BREMEN - Die Klinik-Holding Gesundheit Nord zahlt Beschäftigten der vier kommunalen Krankenhäuser Mitte, Ost, Nord und Links der Weser (LdW) Prämien, wenn sie neue Mitarbeiter gewinnen. Das bestätigte Sprecher Daniel Goerke.
Seit etwa vier Wochen setzt Holding-Chef Dr. Diethelm Hansen auf das Kopfgeldprämien-Modell. Offiziell heißt das Modell „Aktive Personalgewinnung“. Mitarbeiter, die neue Fachkräfte anwerben, erhalten eine Vermittlungsprämie in Höhe von 1 000 Euro. Offenbar will die Holding so dem drohenden Pflegekräftemangel Herr werden. Für die Zahlung kommen nur Jobs aus Bereichen in Betracht, in denen wenigstens eine halbe Vollzeitstelle fehlt und die erfolglos konzernintern ausgeschrieben waren. Außerdem müssen die Stellen entweder unbefristet oder aber auf mindestens ein Jahr befristet sein, hieß es. Innerhalb von zwei Wochen muss der Werber den Erstkontakt mit dem potenziellen neuen Mitarbeiter hergestellt haben.
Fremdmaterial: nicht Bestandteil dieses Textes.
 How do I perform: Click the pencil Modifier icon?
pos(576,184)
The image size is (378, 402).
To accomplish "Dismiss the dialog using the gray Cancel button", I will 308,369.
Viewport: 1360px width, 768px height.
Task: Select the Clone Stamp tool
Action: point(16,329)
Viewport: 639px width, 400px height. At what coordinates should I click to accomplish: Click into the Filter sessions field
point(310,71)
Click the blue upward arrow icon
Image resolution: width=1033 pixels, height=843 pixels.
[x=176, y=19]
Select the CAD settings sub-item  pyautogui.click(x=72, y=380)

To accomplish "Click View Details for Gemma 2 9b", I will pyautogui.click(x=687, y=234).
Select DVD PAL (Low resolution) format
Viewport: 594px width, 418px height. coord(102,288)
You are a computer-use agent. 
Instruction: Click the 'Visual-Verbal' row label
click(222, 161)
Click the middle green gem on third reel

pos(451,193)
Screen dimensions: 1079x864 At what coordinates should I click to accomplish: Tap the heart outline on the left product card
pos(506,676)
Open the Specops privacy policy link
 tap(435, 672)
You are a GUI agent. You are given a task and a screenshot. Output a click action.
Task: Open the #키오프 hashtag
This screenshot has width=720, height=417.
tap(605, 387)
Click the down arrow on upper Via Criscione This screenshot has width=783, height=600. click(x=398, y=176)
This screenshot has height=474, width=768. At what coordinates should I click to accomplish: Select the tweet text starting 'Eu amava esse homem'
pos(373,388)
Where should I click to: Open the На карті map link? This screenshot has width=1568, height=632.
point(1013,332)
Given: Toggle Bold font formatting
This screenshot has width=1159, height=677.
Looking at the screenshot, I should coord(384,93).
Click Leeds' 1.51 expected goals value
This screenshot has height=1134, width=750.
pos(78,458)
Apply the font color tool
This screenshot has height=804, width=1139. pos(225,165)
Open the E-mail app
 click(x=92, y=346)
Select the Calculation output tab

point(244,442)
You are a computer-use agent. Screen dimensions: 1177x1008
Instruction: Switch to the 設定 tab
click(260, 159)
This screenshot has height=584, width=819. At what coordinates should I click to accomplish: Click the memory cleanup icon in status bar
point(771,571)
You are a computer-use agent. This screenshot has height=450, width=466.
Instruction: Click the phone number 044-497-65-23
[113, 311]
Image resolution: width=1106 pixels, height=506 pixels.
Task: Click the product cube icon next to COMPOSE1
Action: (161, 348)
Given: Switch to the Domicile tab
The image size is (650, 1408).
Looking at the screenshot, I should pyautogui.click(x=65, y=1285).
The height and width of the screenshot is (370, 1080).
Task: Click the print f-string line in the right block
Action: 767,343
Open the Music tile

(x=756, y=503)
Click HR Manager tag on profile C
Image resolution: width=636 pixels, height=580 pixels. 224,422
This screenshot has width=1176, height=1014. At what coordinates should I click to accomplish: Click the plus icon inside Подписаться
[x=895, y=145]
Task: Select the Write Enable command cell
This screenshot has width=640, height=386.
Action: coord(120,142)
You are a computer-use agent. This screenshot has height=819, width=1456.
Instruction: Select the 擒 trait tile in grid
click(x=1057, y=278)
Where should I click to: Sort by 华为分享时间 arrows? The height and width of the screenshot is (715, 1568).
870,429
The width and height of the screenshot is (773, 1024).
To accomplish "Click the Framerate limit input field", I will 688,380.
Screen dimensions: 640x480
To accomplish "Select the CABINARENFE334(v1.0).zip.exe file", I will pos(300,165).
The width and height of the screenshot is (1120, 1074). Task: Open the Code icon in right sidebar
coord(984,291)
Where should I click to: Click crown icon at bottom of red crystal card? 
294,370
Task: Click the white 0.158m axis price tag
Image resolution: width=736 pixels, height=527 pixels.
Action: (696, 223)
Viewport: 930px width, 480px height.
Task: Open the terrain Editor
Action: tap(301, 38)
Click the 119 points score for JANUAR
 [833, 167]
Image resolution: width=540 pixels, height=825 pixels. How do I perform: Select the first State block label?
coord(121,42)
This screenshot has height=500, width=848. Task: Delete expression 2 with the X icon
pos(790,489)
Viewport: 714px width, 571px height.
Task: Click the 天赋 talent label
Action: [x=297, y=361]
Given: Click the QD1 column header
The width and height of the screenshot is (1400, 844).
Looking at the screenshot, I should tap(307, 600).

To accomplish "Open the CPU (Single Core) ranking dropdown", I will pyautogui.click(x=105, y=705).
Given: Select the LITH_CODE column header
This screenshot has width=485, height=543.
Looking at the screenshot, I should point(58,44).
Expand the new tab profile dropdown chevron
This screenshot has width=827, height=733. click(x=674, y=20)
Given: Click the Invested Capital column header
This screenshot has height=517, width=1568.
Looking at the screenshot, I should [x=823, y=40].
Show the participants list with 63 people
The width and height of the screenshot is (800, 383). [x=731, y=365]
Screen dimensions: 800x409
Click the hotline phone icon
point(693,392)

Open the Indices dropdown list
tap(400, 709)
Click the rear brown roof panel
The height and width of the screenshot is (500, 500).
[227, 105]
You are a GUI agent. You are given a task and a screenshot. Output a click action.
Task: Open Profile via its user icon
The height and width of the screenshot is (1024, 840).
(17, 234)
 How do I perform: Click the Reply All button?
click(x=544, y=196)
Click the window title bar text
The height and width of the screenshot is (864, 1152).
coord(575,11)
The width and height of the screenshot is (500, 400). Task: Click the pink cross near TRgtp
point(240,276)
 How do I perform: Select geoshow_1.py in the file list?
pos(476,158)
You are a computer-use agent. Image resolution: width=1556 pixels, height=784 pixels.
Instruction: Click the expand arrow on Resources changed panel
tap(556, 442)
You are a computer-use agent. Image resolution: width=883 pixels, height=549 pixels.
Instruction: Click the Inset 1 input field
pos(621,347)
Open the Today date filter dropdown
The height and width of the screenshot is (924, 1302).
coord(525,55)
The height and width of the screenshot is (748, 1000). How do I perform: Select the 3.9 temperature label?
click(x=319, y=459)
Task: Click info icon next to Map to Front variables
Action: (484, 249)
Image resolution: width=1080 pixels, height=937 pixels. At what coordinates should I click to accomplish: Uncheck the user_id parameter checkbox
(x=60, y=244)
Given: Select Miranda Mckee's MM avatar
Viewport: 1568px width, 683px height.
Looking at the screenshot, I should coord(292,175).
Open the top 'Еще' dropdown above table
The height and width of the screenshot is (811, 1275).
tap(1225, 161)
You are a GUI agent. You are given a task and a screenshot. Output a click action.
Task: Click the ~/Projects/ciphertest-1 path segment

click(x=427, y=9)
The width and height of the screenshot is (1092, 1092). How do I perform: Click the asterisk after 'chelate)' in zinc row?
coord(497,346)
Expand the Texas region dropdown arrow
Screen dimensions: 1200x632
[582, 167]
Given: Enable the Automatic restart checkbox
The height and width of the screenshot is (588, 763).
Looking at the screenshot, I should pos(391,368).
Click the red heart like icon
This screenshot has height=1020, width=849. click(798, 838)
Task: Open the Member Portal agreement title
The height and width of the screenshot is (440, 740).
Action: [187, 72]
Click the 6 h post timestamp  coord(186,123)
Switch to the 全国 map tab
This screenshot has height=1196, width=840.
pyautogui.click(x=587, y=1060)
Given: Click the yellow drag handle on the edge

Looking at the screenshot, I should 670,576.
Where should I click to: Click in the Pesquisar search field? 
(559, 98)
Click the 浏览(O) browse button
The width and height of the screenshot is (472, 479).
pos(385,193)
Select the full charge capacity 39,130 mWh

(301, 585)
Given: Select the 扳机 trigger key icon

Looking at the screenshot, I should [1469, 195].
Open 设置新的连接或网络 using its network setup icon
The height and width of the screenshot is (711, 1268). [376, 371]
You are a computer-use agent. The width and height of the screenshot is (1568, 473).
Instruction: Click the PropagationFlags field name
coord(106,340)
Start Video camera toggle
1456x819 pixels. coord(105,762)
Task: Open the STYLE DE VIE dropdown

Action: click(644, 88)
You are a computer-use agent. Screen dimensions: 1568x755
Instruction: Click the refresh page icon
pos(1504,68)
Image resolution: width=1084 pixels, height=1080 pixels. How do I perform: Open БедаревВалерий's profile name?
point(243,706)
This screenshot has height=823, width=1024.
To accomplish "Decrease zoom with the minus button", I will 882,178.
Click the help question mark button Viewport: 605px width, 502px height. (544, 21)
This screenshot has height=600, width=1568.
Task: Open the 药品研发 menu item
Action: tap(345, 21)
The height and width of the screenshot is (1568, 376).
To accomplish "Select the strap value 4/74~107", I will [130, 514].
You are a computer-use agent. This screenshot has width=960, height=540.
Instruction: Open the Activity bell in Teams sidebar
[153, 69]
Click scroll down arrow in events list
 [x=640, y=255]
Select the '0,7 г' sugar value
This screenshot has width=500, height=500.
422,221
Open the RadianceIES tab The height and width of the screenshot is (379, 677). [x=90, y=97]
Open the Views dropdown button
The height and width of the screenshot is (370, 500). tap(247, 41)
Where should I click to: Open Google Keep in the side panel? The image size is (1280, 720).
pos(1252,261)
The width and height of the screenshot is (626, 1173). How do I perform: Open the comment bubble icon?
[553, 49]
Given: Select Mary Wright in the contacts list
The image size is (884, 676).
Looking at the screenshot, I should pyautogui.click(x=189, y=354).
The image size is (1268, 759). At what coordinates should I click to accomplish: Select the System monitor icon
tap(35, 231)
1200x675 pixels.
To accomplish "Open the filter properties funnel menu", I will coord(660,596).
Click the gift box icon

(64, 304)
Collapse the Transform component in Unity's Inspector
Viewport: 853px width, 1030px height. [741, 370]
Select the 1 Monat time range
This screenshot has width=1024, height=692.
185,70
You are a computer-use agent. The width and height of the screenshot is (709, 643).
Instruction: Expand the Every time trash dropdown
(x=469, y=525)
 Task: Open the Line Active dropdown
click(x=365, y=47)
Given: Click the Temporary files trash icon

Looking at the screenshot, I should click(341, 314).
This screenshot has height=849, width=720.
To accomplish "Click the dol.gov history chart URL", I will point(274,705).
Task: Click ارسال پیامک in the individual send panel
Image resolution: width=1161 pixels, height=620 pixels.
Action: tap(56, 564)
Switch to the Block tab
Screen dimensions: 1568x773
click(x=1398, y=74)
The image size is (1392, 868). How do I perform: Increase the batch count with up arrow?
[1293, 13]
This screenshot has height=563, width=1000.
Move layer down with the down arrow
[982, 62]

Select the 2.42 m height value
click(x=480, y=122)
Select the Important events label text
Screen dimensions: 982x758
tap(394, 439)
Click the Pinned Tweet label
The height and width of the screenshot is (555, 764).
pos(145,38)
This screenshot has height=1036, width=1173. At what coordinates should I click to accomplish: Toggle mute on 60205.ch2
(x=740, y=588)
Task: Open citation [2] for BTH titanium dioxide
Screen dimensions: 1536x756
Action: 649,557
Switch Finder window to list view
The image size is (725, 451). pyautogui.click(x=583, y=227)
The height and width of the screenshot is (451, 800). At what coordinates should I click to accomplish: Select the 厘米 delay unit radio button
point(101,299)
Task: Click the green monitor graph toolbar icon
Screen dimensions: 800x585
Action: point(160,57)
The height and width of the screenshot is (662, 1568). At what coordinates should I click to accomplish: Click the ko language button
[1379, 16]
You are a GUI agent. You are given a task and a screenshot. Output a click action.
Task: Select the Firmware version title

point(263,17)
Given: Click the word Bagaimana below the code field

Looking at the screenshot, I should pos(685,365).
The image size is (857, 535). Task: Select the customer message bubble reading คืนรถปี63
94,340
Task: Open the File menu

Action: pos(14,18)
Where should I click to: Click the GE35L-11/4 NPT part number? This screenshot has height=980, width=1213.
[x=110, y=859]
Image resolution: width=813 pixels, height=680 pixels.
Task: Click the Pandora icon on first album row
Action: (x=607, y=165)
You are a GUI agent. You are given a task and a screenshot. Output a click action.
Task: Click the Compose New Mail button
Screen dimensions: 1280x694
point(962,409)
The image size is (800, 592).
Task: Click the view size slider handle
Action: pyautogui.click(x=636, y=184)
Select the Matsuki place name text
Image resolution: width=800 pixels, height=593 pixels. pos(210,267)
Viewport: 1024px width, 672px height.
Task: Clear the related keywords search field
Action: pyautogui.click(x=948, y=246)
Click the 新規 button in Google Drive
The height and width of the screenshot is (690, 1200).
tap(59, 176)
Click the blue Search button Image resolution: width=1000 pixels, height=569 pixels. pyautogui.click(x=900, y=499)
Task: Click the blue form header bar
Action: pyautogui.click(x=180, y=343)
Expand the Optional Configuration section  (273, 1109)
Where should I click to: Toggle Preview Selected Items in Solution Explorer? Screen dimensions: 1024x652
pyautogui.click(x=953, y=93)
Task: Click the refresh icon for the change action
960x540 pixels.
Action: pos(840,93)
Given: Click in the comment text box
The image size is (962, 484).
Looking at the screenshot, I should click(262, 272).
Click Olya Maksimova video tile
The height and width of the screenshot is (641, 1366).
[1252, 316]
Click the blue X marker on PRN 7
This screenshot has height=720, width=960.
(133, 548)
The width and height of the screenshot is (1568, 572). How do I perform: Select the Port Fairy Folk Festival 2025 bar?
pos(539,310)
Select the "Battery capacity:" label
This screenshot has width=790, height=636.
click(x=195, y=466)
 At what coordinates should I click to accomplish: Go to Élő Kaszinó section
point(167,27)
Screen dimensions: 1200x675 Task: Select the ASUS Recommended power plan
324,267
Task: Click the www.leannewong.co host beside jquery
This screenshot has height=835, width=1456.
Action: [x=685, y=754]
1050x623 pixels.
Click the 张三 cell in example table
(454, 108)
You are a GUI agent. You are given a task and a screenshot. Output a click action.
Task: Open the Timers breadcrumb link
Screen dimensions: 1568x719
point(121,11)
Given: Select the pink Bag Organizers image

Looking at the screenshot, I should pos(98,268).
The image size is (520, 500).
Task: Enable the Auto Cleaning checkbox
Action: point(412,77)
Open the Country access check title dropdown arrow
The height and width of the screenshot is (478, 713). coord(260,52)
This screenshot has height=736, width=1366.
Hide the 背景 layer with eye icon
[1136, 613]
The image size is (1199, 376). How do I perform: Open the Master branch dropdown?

Klappt das nicht, wird die Stelle extern ausgeschrieben. Die erste Hälfte der Vermittlungsprämie wird zu Beginn des Arbeitsverhältnisses ausgezahlt, die zweite bei Ablauf der Probezeit. Der Holding-Sprecher: „Das Modell ist ein Teil einer ganzen Reihe weiterer Maßnahmen.“ An den beiden Integrativen Bildungszentren (früher: Krankenpflegeschulen) würden eigene Pflegefachkräfte ausgebildet. Seinen Angaben zufolge beschränkt sich das Problem des Fachkräftemangels derzeit noch auf wenige, hoch spezialisierte Bereiche, wie beispielsweise Kinderintensivschwestern. „Mittel- und langfristig wird sich das Problem in der gesamten Gesundheitswirtschaft verschärfen.“, sagte er. Das Klinikum Mitte verfügt über 2900 Pflegekräfte und Ärzte, Bremen-Nord über 900, Bremen-Ost über 2000, Links der Weser über 1500.